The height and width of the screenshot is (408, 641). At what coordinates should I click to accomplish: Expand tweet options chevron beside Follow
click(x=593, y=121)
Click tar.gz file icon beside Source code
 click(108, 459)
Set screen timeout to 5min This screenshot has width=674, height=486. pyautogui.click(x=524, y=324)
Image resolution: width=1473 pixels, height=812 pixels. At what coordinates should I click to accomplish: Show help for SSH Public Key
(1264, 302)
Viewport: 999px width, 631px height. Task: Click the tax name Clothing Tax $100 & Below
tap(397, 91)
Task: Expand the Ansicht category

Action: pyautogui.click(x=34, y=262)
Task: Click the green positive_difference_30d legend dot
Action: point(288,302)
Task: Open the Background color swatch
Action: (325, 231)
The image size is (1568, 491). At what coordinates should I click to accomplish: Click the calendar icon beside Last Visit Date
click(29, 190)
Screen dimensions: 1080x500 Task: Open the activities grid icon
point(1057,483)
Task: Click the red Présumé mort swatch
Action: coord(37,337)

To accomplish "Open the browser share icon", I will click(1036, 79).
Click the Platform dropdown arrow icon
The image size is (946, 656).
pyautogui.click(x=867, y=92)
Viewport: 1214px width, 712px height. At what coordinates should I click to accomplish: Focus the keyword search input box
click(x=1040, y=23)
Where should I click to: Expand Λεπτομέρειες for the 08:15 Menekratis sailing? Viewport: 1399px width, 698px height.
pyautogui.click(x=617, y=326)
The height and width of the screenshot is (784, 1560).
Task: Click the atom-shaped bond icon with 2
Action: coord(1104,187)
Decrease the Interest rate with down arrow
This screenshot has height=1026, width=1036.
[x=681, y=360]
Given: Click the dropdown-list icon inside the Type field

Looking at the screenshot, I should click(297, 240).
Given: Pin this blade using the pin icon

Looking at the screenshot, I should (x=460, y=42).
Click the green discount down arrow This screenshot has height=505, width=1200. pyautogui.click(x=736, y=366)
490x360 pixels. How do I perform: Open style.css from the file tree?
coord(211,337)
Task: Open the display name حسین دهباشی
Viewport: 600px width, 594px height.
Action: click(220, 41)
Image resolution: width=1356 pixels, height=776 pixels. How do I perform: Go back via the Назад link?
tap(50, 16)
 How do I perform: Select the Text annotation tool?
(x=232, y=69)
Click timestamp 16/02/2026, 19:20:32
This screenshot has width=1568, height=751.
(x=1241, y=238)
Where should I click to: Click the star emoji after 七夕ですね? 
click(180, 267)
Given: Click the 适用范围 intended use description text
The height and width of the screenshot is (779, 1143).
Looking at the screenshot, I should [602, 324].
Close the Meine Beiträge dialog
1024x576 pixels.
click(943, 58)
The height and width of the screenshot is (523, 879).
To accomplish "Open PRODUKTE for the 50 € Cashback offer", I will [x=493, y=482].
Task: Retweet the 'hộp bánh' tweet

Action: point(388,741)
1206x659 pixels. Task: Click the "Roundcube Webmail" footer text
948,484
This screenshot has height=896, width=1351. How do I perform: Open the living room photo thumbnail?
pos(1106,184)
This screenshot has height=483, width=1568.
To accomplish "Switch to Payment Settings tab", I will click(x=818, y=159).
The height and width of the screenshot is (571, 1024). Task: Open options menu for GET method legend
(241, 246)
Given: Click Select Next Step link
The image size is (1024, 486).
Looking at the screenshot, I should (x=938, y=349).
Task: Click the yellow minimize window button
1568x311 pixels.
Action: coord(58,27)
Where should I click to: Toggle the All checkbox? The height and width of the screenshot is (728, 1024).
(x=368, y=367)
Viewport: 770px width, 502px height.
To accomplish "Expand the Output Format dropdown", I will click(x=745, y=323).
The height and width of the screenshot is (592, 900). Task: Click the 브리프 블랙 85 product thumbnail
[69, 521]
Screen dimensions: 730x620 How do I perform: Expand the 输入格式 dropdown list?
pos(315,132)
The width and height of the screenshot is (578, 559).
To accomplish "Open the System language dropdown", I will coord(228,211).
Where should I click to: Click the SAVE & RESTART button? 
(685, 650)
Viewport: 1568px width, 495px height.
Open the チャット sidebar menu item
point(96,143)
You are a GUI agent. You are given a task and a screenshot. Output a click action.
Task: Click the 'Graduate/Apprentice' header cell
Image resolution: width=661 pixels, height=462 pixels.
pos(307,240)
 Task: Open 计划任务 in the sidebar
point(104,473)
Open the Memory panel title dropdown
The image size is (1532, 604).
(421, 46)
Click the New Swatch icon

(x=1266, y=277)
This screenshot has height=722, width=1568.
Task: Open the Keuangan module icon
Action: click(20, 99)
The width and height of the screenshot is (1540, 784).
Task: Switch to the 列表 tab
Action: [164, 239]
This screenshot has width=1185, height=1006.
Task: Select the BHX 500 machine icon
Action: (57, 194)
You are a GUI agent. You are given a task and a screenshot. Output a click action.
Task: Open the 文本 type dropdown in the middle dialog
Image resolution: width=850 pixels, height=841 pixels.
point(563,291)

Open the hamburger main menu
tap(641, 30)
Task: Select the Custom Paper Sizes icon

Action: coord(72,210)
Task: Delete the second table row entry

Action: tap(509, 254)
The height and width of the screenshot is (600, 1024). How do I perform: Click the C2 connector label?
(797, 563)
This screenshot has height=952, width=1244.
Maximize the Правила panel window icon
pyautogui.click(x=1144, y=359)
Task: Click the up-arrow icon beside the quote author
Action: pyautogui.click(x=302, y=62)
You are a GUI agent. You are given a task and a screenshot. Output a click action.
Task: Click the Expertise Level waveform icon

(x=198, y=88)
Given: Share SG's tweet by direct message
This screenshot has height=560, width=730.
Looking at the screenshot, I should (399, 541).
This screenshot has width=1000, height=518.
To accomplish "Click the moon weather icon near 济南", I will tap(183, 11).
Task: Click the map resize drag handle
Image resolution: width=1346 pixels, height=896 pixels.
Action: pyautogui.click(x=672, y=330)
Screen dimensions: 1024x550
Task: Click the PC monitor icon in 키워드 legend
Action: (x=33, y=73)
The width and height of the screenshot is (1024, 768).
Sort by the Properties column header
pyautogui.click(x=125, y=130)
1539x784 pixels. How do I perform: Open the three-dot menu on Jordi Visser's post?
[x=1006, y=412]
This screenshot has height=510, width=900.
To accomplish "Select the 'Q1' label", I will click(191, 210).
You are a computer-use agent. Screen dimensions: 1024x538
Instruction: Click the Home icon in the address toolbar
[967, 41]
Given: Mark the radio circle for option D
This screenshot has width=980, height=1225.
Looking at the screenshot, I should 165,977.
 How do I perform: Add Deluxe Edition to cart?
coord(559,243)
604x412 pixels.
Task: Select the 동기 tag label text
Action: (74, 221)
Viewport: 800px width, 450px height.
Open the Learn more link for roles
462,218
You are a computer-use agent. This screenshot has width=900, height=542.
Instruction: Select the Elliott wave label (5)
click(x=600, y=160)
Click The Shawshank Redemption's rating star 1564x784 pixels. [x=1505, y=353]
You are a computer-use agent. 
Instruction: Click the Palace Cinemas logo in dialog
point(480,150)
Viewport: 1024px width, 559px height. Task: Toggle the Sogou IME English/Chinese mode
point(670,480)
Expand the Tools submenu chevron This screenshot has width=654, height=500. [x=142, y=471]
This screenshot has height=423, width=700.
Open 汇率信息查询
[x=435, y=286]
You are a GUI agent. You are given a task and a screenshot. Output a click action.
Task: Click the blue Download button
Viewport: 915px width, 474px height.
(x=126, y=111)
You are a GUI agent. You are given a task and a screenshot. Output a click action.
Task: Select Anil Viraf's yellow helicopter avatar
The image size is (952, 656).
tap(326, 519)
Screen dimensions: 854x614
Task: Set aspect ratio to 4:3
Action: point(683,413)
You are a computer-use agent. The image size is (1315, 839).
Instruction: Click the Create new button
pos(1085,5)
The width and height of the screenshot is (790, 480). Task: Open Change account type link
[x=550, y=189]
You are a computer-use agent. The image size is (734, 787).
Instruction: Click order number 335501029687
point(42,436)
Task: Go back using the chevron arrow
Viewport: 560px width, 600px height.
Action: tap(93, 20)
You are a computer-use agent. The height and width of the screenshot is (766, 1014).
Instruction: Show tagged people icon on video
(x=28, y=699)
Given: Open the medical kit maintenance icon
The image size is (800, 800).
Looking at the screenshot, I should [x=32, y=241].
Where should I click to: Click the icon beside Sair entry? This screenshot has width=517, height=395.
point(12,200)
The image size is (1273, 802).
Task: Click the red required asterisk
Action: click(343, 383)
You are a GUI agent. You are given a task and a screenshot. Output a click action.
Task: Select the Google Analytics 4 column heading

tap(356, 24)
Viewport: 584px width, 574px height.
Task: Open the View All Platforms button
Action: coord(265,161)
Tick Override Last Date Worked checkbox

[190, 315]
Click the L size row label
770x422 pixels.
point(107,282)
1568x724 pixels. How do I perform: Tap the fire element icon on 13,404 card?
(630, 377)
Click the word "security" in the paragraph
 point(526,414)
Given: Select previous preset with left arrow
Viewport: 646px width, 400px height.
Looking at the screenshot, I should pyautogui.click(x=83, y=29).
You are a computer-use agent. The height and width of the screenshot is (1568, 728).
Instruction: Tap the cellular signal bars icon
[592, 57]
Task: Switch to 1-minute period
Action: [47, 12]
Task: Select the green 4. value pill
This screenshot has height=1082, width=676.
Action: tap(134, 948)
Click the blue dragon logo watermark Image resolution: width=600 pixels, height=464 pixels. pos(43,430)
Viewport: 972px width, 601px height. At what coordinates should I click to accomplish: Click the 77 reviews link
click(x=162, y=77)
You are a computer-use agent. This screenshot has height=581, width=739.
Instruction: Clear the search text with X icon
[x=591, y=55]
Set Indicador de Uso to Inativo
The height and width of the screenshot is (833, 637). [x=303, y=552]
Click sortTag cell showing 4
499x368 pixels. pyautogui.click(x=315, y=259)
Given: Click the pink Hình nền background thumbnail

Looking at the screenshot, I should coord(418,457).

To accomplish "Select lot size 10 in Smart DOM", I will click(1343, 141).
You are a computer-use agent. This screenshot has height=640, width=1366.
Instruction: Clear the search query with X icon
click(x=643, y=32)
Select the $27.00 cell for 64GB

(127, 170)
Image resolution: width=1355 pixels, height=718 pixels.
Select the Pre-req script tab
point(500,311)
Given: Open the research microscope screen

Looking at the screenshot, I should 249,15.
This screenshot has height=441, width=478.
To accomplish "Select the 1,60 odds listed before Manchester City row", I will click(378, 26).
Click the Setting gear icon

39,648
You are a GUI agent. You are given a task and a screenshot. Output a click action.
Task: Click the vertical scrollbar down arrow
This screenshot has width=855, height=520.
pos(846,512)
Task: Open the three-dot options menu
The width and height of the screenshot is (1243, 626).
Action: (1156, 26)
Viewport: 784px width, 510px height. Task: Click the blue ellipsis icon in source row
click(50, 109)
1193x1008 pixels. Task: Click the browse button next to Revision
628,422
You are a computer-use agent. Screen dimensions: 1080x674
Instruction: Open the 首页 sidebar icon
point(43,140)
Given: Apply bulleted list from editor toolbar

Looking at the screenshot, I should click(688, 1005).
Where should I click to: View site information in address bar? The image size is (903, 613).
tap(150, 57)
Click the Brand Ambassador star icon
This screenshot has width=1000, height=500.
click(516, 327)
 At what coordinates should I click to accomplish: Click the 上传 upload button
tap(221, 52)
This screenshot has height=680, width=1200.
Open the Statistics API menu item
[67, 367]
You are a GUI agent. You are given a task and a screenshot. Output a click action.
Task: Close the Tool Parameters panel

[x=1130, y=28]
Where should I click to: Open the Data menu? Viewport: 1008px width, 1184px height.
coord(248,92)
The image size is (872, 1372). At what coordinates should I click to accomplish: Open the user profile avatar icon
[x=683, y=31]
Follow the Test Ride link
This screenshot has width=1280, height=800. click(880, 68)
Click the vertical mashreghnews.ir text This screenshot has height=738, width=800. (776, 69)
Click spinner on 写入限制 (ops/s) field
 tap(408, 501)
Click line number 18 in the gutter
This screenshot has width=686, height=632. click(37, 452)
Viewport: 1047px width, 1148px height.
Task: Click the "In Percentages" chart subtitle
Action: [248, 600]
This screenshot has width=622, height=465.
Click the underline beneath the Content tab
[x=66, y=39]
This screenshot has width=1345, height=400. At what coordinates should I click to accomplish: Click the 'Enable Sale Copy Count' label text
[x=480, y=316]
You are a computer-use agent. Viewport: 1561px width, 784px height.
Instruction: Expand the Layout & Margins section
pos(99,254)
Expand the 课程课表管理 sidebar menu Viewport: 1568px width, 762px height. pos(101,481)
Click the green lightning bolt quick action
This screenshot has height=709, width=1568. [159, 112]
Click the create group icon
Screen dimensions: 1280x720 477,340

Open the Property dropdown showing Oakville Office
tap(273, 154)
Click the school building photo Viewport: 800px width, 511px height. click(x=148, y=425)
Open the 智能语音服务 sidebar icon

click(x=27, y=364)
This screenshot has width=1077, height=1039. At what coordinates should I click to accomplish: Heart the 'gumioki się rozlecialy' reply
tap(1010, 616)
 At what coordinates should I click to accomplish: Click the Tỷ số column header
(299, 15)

Work task.
From the listing above, copy out each line where the word "vertical" appears.

Response to the exercise.
Task: Click the vertical scrollbar down arrow
Click the vertical mashreghnews.ir text This screenshot has height=738, width=800. (776, 69)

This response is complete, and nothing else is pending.